Reproduce only the lines from the one containing "Task: Click the orange Enviar button" through the end of the data, exactly as they stand.

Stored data
+--

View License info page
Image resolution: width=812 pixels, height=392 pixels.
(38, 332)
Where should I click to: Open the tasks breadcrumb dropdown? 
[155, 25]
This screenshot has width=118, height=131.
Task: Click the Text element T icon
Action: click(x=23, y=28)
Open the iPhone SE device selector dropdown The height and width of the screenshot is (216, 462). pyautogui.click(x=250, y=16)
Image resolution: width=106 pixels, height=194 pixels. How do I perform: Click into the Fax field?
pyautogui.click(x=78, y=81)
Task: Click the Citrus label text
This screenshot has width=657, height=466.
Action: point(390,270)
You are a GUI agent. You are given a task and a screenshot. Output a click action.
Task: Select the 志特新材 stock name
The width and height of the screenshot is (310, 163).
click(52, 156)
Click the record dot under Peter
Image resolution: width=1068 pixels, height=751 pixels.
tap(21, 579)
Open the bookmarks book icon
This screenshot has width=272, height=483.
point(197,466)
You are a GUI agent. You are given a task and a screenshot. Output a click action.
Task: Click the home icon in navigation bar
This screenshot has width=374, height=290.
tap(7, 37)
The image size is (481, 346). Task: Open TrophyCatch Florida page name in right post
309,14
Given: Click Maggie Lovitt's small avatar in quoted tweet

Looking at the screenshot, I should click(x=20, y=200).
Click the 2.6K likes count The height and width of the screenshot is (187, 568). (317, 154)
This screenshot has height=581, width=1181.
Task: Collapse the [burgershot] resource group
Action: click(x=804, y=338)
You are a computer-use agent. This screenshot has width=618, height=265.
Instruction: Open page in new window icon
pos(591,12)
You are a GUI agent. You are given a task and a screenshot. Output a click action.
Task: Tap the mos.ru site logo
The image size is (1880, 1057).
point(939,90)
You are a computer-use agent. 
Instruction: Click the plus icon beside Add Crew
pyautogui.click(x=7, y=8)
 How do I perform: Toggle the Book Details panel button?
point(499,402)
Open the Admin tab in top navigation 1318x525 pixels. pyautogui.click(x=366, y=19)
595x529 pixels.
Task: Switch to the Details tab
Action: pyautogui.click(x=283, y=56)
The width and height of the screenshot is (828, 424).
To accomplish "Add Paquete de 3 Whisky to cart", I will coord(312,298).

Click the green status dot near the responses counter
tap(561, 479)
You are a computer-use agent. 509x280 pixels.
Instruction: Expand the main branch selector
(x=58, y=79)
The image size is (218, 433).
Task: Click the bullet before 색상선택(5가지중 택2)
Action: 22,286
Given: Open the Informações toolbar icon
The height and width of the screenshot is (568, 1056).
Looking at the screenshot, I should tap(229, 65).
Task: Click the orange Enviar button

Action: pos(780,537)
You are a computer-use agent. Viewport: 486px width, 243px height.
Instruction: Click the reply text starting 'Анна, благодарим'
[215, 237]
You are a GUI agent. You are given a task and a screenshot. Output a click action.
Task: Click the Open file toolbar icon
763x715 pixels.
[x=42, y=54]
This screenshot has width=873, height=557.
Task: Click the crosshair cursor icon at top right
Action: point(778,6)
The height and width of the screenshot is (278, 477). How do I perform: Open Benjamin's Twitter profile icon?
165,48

+--

• _RESPONSE_:
Task: Click the orange Enviar button

Action: pos(780,537)
You are a computer-use agent. Viewport: 486px width, 243px height.
Instruction: Click the reply text starting 'Анна, благодарим'
[215, 237]
You are a GUI agent. You are given a task and a screenshot. Output a click action.
Task: Click the Open file toolbar icon
763x715 pixels.
[x=42, y=54]
This screenshot has width=873, height=557.
Task: Click the crosshair cursor icon at top right
Action: point(778,6)
The height and width of the screenshot is (278, 477). How do I perform: Open Benjamin's Twitter profile icon?
165,48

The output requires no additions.